By Jacqueline N. Murrell, MD, Jennifer R. Berman, MD Robert Weiss, MD, Laura Berman, PhD, Sheila R. Keane, MA, Mary Christina Zierack MA, Trudy Van Hooten, PhD, Irwin Goldstien, MD, and Phillip Stubblefield, MD: Sexuality is a crucial component of the general health and well being of women. It is a central part of their body image, self-esteem, relationship satisfaction and success. Female sexual dysfunction is a significant problem that affects the quality of life of many women.
According to The National Health and Social Life Survey, one third of American women report lack of sexual interest, and almost one fourth have difficulty achieving orgasm (Laumann et al., 1994). Sexual dysfunction can have a tremendous negative impact on a woman’s perception of herself as well as her relational and social functioning.

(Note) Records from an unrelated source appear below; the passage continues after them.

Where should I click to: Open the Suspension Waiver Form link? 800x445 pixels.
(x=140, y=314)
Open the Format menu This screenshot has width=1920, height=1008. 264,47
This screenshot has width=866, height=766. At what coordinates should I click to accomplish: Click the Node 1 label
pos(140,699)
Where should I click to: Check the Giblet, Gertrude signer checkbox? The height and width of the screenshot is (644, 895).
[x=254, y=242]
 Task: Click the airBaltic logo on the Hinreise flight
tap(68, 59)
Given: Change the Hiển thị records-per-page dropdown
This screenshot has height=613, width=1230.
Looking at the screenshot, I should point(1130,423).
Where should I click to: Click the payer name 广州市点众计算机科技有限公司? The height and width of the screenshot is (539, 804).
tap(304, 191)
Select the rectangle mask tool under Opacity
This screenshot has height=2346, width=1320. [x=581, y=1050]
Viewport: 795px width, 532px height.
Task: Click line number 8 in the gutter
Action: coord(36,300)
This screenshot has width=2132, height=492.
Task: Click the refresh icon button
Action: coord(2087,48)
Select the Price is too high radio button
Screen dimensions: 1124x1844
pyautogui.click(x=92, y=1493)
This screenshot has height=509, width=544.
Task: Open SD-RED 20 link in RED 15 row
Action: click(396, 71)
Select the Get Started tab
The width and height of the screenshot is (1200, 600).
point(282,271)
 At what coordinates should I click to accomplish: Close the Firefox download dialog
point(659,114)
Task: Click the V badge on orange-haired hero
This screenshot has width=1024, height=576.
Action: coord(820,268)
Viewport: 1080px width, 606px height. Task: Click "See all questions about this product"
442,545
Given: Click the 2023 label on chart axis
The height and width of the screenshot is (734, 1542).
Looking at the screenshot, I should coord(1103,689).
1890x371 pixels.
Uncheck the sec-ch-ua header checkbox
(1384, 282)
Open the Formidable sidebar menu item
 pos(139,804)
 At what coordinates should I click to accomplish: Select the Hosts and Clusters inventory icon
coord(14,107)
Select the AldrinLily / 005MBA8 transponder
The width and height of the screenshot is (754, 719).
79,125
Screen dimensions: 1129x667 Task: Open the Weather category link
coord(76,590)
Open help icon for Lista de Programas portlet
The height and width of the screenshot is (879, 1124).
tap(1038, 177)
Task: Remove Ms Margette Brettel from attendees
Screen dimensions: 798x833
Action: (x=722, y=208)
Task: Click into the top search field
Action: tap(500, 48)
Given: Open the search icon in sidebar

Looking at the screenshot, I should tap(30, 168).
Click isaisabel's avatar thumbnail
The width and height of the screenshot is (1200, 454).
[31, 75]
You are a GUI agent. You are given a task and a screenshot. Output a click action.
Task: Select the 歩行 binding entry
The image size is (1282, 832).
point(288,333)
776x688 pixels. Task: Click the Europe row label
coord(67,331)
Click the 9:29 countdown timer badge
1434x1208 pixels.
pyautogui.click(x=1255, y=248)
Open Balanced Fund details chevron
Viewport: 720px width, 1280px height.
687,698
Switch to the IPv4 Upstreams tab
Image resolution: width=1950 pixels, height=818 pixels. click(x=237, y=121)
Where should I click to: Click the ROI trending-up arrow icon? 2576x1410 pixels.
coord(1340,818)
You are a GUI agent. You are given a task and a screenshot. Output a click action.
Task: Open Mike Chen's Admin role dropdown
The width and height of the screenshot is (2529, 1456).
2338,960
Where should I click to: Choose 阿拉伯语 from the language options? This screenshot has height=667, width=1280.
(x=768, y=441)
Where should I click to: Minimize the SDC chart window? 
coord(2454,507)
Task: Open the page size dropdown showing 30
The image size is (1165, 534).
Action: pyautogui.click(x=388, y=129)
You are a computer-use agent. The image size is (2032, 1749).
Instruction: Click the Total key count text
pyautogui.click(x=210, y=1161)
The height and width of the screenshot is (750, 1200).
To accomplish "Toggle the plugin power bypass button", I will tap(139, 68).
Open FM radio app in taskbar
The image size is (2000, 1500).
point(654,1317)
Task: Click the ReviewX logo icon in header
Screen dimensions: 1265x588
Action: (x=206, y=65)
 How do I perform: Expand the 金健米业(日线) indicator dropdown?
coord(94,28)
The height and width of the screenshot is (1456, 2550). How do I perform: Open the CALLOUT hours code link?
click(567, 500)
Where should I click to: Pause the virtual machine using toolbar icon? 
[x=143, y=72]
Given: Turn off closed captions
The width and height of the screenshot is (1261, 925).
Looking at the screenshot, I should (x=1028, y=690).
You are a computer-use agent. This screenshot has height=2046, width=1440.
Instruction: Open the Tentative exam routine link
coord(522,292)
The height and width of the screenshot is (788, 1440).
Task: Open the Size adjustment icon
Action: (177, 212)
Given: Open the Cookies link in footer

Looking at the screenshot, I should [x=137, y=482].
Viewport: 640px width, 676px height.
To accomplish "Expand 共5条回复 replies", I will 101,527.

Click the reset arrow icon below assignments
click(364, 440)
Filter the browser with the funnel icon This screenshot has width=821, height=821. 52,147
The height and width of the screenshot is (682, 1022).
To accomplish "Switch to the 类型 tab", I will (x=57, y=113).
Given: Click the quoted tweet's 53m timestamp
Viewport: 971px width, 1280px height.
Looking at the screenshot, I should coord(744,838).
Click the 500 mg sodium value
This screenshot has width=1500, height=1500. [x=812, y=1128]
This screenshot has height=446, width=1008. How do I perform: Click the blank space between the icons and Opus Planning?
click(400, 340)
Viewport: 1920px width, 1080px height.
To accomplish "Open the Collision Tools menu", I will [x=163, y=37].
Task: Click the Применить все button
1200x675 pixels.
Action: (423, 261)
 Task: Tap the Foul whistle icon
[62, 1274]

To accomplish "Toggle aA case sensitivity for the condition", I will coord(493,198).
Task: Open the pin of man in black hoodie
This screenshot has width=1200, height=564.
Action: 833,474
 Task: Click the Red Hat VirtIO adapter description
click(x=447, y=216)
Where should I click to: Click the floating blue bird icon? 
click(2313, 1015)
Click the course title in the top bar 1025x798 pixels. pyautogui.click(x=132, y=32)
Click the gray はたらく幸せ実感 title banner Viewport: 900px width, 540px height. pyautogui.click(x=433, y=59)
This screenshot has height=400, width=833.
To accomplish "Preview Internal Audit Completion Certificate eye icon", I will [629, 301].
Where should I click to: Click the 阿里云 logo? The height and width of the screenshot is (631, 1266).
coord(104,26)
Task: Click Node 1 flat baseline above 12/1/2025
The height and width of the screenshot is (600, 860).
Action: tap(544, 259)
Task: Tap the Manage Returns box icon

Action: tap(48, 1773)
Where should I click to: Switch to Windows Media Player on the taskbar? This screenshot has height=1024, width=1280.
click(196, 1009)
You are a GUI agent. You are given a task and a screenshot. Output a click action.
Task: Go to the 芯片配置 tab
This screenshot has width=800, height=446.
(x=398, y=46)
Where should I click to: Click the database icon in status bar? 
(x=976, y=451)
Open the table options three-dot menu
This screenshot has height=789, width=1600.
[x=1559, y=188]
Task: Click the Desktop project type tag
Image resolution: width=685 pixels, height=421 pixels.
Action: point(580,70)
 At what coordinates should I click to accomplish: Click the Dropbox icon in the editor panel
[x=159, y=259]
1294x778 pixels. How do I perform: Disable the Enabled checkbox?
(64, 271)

The incidence of sexual dysfunction and sexual complaints in women increases with age. (Goldstein & Berman, 1998; Segraves & Segraves, 1991; Spector & Carey, 1990). Aging, menopause, and declining estrogen levels positively correlate with sexual complaints (Sarrel, 1990,1998). Estrogen and testosterone have been found to be instrumental in regulating female sexual function, impacting on arousal, libido, as well as orgasm. Furthermore, estrogens have vasoprotective and vasodilatory roles, resulting in increased vaginal and clitoral arterial flow, aiding in the prevention of vaginal atrophy and vaginal smooth muscle fibrosis (Berman, Berman, & Goldstein, 1998).
Similar to the impact of menopause on sexual function, surgical menopause brought on by hysterectomy with or without oophorectomy has been a subject of significant interest and debate (Carlson, 1997, Northrup, 1998, Virtanen, Makinen, et. al., 1993). Common postoperative sexual complaints include loss of desire, decreased frequency of sexual activity, painful intercourse, diminished sexual responsiveness, difficulty achieving orgasm and decreased genital sensation. While many studies have shown a decrease in sexual function and desire after hysterectomy; others suggest that sexual function may actually improve. One prospective study examined the impact of supracervical versus abdominal hysterectomy and found that women undergoing abdominal hysterectomy had a significant decline in orgasmic ability one year after surgery, while women with supracervical hysterectomy had no significant changes in sexual function. (Kikku, et al 1983). In contrast, a recent paper in the Journal of the American Medical Association (JAMA) concluded that the frequency of sexual activity increased and problems with sexual dysfunction decreased after hysterectomy (Rhodes, et al 1999).
At present, we have a limited understanding of female pelvic anatomy, in particular the precise location of neurovascular structures vital to normal sexual arousal and function. This paper provides a detailed neuroanatomical review, with particular attention to the autonomic innervation, and describes a potential “nerve sparing” approach to hysterectomy. Similar to the impact of radical prostatectomy on male erectile function, we believe that pelvic surgical procedures in women, as they currently are described, can also negatively impact on sexual function. By preserving pelvic autonomic fibers, post-operative sexual arousal and orgasm may be consistently maintained. In circumstances involving genitourinary or gynecologic malignancies, such approaches may not be possible; however, for benign disease and well-localized tumors, “nerve-sparing” techniques may be possible. Detailed anatomic dissections and nerve tracing studies to delineate the precise location of the neurovascular bundles, as well as prospective studies on patient symptoms will key in to the definite etiology of post-operative sexual dysfunction.
For the purpose of this paper, we will focus on the neuroanatomy of the uterus, cervix, and vagina, as these structures have nerves that can be directly injured in the hysterectomy procedure. We propose that these injuries may be related to post- hysterectomy sexual dysfunction.